- Outfielder
- Born: April 27, 1989 (age 36) Brooklyn, New York, U.S.
- Bats: RightThrows: Right
- Stats at Baseball Reference

= Anthony Hewitt (baseball) =

American baseball player (born 1989)

Anthony Hewitt (born April 27, 1989) is an American former professional baseball outfielder. He was drafted by the Philadelphia Phillies in the first round of the 2008 MLB draft and spent seven seasons in the Phillies' minor league system, never reaching higher than the Double-A level.

==Early life==
Hewitt was born in Brooklyn, New York, and attended public school there before transferring to the Salisbury School, a preparatory academy in Connecticut. Early in his life, Hewitt played basketball, but soon realized that his physique was most conducive to baseball and switched his emphasis to this sport. He was a New York Yankees fan, and "idolized" Alex Rodriguez. In high school, he played shortstop and was a strong hitter, the latter of which was the primary reason the Phillies drafted him in the first round of the 2008 MLB draft.

==Professional career==
When the Phillies drafted Hewitt, he signed a contract that included a signing bonus, as well as money to pay for eight semesters at Vanderbilt University, which Hewitt planned to attend in the offseason as a business or economics major in the hopes of learning how to manage his money. Hewitt began his career with the Gulf Coast League Phillies, the rookie affiliate of the Phillies organization, with whom he posted a .197 batting average with one home run and nine runs batted in (RBI). The next year, as a member of the Williamsport Crosscutters, Hewitt marginally improved his performance at the plate, hitting .223 with seven home runs and 30 RBI. During his first two seasons, he played third base and outfield; ultimately, the Phillies made him an outfielder. His next two years were with the Lakewood BlueClaws; in 2010, he had a "miserable" season, compiling a .202 batting average, barely above the "Mendoza Line".

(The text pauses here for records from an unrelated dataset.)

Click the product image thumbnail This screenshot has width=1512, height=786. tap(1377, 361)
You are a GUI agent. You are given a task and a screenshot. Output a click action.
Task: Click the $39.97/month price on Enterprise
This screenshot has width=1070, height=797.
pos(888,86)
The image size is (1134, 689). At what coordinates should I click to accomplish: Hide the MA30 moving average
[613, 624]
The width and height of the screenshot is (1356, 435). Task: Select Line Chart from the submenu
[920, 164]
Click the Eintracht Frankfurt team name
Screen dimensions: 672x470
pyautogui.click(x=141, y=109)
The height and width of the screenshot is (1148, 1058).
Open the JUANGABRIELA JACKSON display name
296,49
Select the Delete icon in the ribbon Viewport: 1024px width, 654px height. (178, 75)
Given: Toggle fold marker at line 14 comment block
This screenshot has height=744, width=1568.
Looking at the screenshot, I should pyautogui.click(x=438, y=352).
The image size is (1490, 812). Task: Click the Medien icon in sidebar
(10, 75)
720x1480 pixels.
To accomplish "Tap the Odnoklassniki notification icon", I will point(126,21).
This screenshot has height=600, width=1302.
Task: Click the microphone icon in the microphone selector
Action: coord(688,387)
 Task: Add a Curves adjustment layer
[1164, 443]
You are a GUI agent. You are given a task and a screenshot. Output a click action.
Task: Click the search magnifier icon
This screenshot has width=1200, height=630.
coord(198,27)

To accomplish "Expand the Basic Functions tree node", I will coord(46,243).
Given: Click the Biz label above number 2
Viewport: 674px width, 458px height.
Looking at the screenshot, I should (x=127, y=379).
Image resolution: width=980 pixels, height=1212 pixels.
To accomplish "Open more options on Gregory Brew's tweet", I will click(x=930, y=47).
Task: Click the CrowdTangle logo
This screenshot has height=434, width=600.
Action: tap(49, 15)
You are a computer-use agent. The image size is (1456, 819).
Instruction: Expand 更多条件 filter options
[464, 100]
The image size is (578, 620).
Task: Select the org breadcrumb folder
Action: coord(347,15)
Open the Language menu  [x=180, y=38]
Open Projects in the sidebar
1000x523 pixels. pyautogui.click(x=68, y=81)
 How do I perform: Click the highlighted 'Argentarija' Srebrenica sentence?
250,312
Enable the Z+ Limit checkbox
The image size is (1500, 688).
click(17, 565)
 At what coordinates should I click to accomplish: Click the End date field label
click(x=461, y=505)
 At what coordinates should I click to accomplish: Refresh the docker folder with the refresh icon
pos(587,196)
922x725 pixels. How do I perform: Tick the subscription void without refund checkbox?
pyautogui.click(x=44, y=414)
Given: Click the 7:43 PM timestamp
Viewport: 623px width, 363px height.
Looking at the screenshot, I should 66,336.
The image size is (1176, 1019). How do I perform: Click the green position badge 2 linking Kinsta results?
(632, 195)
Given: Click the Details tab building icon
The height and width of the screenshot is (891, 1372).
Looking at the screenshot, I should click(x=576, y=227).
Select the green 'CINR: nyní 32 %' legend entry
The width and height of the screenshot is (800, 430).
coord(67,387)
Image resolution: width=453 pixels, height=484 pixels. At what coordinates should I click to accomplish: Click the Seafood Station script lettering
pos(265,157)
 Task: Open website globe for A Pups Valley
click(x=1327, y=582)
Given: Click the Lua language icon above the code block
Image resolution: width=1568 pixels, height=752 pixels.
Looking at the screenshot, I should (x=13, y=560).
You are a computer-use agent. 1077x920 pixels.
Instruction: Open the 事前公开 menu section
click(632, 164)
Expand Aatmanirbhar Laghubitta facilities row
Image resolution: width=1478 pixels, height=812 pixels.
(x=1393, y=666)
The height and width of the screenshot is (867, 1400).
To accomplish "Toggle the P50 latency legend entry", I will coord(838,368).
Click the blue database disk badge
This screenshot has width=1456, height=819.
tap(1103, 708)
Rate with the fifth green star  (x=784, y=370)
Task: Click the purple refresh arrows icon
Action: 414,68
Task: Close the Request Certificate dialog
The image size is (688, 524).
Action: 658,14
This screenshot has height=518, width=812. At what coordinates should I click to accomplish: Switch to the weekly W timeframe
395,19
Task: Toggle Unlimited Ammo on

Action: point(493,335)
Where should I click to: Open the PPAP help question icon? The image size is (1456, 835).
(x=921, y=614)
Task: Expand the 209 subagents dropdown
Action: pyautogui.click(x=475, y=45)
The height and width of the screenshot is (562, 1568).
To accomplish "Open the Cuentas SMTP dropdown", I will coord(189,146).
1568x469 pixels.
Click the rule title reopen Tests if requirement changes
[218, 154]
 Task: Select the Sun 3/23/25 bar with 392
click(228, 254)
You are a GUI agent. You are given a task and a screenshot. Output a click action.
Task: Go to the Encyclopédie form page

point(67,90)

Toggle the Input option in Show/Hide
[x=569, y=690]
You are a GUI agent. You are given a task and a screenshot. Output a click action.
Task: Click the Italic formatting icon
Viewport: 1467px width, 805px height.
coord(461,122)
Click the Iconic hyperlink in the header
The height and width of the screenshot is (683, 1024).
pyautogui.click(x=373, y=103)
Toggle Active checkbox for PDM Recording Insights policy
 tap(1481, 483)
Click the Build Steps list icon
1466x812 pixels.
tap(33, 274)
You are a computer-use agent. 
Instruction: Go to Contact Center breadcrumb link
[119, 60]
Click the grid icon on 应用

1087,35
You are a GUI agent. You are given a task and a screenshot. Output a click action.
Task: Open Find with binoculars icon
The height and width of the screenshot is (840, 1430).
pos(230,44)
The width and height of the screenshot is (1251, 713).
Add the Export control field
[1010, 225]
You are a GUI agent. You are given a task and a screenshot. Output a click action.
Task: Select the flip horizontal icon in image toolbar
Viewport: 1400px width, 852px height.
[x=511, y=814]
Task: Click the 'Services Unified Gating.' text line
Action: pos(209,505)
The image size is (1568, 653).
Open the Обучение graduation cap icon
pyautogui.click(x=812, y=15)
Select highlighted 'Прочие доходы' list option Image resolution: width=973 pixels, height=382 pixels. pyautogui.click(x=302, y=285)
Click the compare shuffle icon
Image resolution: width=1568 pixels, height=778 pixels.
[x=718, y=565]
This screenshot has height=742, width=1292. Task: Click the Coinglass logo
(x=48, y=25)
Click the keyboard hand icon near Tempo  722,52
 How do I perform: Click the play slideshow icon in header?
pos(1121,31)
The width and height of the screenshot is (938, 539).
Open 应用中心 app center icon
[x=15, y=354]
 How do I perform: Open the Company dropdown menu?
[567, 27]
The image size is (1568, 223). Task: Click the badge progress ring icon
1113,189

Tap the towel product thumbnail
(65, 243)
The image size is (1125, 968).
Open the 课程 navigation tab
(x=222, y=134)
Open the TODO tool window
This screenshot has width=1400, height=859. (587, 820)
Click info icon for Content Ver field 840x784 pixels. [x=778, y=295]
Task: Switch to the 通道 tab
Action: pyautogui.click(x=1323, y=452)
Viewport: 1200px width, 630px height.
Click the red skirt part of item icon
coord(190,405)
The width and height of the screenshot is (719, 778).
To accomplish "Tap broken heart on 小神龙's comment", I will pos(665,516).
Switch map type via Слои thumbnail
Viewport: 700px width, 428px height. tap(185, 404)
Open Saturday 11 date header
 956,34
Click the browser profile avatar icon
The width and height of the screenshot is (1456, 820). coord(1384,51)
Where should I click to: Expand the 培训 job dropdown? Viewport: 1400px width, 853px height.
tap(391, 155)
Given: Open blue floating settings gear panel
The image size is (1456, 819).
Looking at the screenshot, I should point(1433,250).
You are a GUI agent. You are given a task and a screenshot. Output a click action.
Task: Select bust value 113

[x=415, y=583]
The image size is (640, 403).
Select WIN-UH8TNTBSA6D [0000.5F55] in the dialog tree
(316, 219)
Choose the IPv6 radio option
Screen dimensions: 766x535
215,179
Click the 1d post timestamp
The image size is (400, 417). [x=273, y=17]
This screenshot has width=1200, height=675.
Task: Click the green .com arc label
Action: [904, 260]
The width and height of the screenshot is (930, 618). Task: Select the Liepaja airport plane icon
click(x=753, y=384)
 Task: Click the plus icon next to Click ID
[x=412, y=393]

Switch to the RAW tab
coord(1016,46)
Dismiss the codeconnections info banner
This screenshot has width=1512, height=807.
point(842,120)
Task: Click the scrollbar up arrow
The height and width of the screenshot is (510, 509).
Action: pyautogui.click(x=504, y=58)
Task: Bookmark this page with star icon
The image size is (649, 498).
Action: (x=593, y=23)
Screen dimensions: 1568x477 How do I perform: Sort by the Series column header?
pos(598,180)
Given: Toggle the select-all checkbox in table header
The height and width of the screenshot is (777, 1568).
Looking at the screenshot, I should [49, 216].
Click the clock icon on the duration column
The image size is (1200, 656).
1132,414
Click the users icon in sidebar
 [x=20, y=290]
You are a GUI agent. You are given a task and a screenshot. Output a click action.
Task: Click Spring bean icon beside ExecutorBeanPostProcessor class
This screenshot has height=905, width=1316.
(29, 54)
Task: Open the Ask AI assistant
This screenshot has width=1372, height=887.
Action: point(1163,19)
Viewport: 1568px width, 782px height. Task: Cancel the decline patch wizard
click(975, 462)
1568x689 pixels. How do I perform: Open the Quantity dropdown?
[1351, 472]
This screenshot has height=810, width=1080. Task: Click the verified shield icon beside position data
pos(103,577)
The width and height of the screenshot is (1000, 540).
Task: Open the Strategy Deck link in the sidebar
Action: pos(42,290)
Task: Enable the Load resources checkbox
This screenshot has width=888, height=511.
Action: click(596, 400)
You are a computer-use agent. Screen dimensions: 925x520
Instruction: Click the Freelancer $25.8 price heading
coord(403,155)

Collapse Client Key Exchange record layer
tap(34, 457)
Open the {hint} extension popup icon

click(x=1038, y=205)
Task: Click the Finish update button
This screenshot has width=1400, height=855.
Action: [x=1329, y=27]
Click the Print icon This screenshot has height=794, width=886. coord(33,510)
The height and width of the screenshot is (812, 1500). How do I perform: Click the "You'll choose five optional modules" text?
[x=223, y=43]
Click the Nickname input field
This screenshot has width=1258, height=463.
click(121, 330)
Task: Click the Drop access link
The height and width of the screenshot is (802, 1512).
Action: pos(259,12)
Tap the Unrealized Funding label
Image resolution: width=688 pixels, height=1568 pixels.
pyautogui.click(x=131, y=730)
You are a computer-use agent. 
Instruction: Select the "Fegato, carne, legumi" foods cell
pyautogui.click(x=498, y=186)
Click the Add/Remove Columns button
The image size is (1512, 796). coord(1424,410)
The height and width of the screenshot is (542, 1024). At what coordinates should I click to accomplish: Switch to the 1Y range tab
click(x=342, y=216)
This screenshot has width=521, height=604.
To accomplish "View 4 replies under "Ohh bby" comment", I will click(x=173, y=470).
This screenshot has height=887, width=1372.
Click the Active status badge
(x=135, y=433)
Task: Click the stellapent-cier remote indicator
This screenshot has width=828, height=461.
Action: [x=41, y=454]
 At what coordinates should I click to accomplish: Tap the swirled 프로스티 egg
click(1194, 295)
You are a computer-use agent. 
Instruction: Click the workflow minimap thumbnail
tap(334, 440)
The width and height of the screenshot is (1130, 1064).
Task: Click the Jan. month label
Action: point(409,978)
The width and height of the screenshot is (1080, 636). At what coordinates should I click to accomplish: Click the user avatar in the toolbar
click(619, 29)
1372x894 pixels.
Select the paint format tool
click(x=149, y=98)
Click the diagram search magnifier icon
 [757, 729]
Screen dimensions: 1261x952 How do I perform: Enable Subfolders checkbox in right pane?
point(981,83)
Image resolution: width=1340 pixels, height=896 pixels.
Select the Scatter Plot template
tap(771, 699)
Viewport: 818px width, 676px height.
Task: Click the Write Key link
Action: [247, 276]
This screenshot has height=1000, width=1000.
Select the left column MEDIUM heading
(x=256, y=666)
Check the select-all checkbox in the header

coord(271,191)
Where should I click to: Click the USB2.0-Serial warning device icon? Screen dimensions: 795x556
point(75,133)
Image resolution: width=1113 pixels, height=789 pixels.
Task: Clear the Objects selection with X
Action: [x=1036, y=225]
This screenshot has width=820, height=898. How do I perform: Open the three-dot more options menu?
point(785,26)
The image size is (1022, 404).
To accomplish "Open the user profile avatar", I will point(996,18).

He understood the "high stakes" of his 2011 season, and he bounced back somewhat, totaling 14 home runs and 36 stolen bases to supplant his .240 batting average (both of which were professional career highs). Over the first few months of the season, he even had what one writer termed a "breakout" year before a mediocre second half of the season. In 2012, he was promoted to the Clearwater Threshers, of High-A, with whom he posted a .241 batting average, 13 home runs, 50 RBI and 13 stolen bases. He was promoted once again in 2013, joining a fellow first-round pick, Jesse Biddle, with the Double-A Reading Fightin' Phils. He seemed to be on an upward spiral, finally realizing his potential; he noted that he no longer sought to live up to others' expectations, and sought to live up only to his own, which helped him relax and play with confidence, according to manager Dusty Wathan, who also praised Hewitt's incessant strong work ethic. Concurrently, Hewitt once again improved his batting average (albeit minimally, going from .241 in 2012 to .244 in 2013), and hit a career-high 16 home runs. However, the 2014 season was his last in the Phillies' organization. After a "dismal" start to the season in Reading, he was demoted to Clearwater, from which the Phillies released him on June 12, 2014 after "failing to develop in seven disappointing seasons". Corey Seidman, a writer for Comcast SportsNet, summarized Hewitt's career with the Phillies as follows:
He left high school as a shortstop, but was moved to third base and eventually the outfield by the Phillies. He struggled defensively at each position and struck out an alarming number of times at each stop. For his minor-league career, Hewitt whiffed 763 times while walking just 91. He hit .223 without enough power to make up for it. Hewitt didn't reach even High A until his fifth minor-league season in 2012 ... It closes the book on a player who stands as a symbol of the Phils' early-round draft failures over the last decade.

Following his release by the Phillies, Hewitt signed a minor league deal with the Baltimore Orioles but only played 13 games for the Orioles High-A affiliate the Frederick Keys. On March 24, 2016, Hewitt signed with the New Britain Bees of the Atlantic League of Professional Baseball, joining fellow former Phillies first round pick Greg Golson.